Fast forward back to this weekend in NYC – it’s fashion week, as some of you may know. One of my good friends from college is a designer at Tibi, and invited me to her show yesterday. I’ve been dying to see her designs on the stage for years now, and have never been involved in NYC fashion week, so I was really excited. What a different scene than I’m used to – my first thought when I walked into the main entrance was, “Whoa, this definitely is NOT a marathon expo!” It had the crowds and the same kind of buzz in the room, but obviously it was as opposite as you could get! I got slightly dressed up and I *think* I managed to kind of blend in, but I felt a bit out of place. I don’t think I’ve worn anything but running gear, pajamas, jeans and sneakers since school started! I had a great time though – my friend is SO incredibly talented, and it was really fun people watching. I recognized a couple semi-famous people, and had some good laughs from the crazy outfits I saw. Nice to get a glimpse into someone else’s world for a couple of hours! I got to go backstage afterwards too, which was pretty cool.

   

I just want to make one comment about the models, since this is a blog about health, nutrition and fitness.

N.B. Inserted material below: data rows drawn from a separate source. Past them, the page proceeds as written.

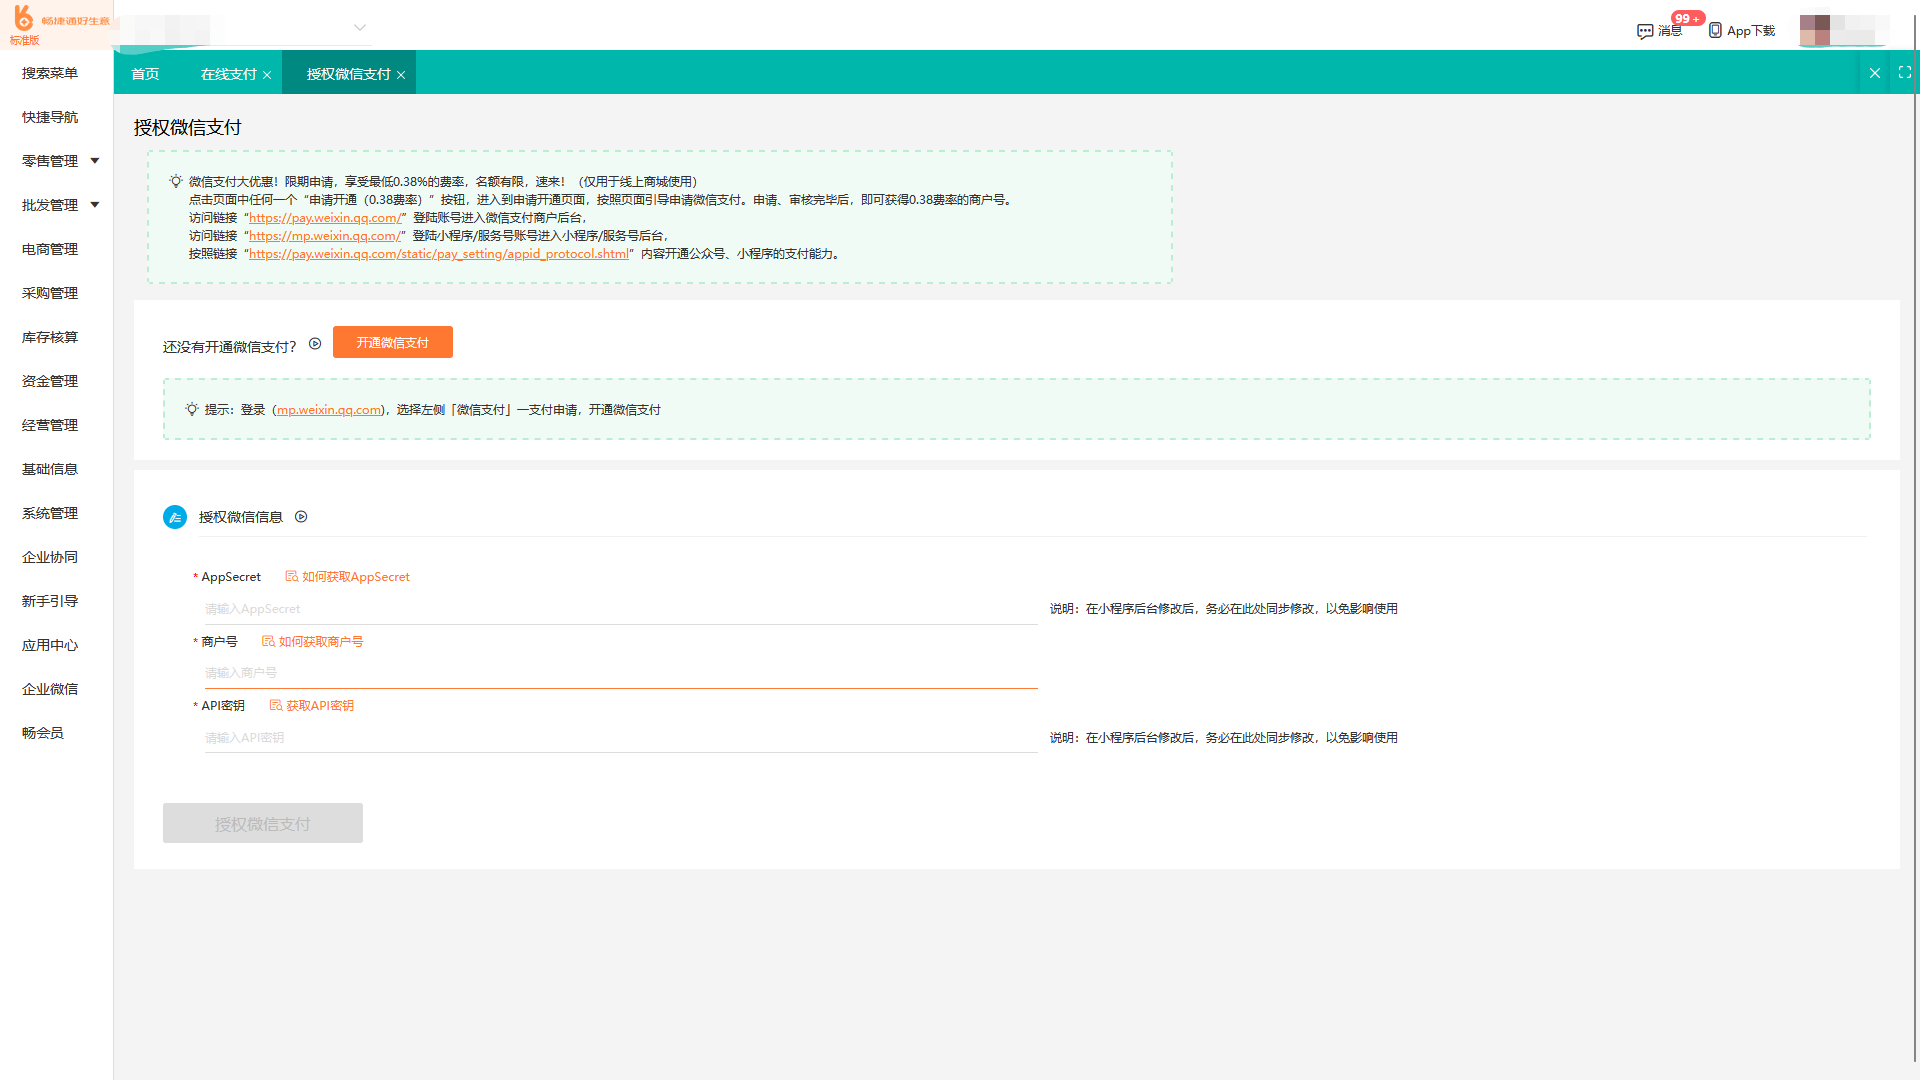Click the 授权微信支付 submit button
The height and width of the screenshot is (1080, 1920).
262,822
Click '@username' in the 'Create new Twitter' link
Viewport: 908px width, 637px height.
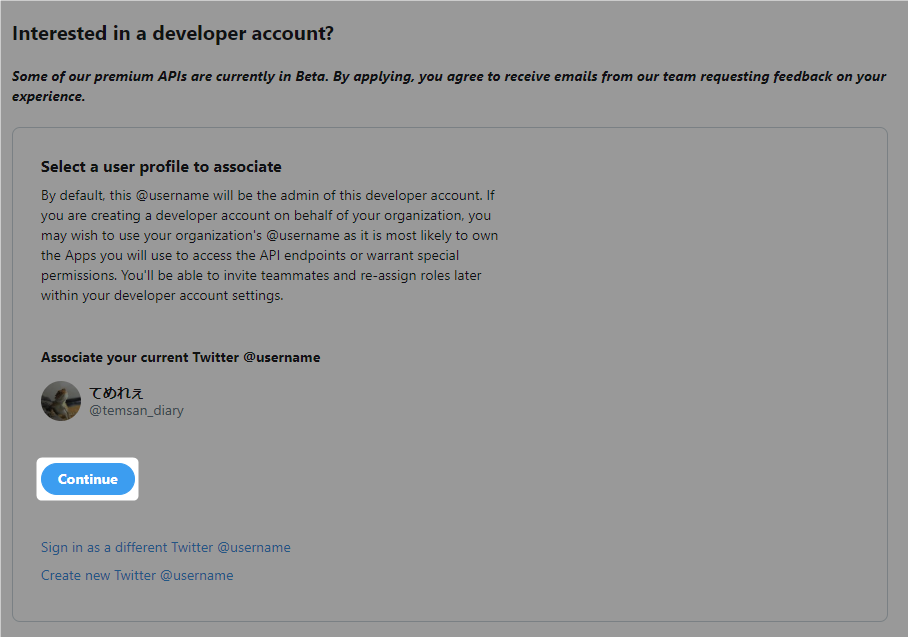(x=196, y=575)
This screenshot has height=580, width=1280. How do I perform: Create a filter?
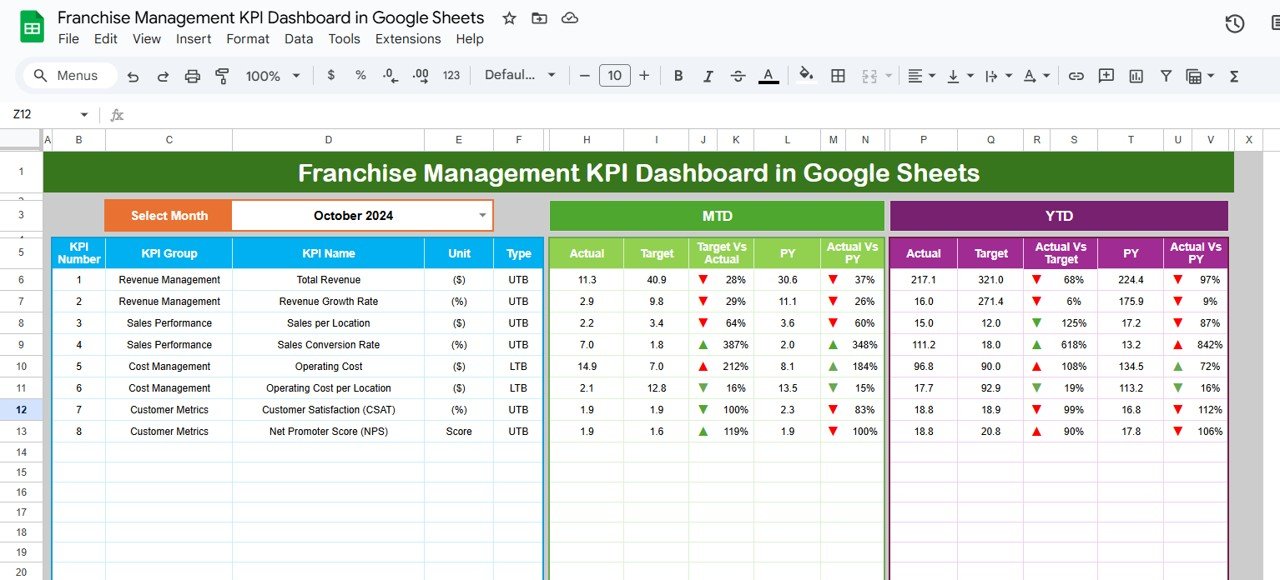pos(1165,74)

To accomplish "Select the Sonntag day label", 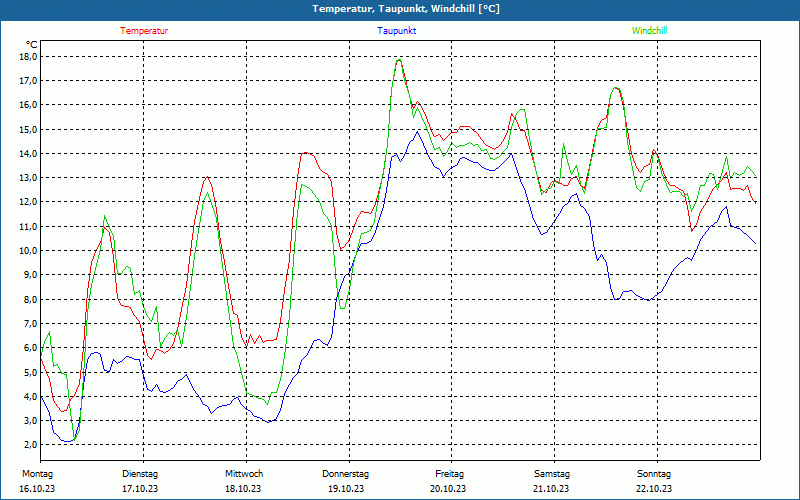I will click(x=654, y=473).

I of course expected them to be extremely thin, but in person they somehow looked even thinner than I had imagined they would be. I know this is the norm and it’s also an ongoing problem/debate in fashion, but it made me sad to see just how malnourished they looked. Whether it was their natural body type (they all looked very young) or they were actually anorexic, or a bit of both, I’m not sure. The clothes certainly were beautiful – but it’s hard for me to see how a young woman who is THAT skinny can be considered attractive. Or let’s put beauty aside – because the real focus is the clothing – I don’t really understand how that body type is a desirable vehicle for the clothing. Does it hang better? I definitely do not claim to know very much about the fashion world – and I’m sure designers carefully select their models for specific reasons – but as an outsider, athlete and nutrition student, those are my two cents…

All I know is that I’d be one sad woman without things like this delicious pizza that I just made!

  

This was perhaps the best pizza I’ve made to date. I used a few different ingredients than last time – in addition to red, yellow and orange bell pepper, shallots, garlic, baby bella mushrooms and cherry tomatoes, I also used zucchini (regular rather than baby), sun blushed tomatoes (my favorite kind from London), and kale. I also tried putting the shredded mozzarella beneath the vegetable toppings (last time I did the reverse) and sprinkled feta on top. I think this definitely worked better. I also cooked all the different vegetable toppings separately before adding to the pizza rather than sautéing them all together, to ensure each was cooked optimally (this was suggested by my cooking textbook). I ate half the pizza, which is probably overkill given I haven’t moved all day, but it was just so delicious. Glad I ran long yesterday! At least it’s whole wheat, the shredded cheese was part-skim and all the toppings were very nutritious.

Time to get back to my books – it never ends!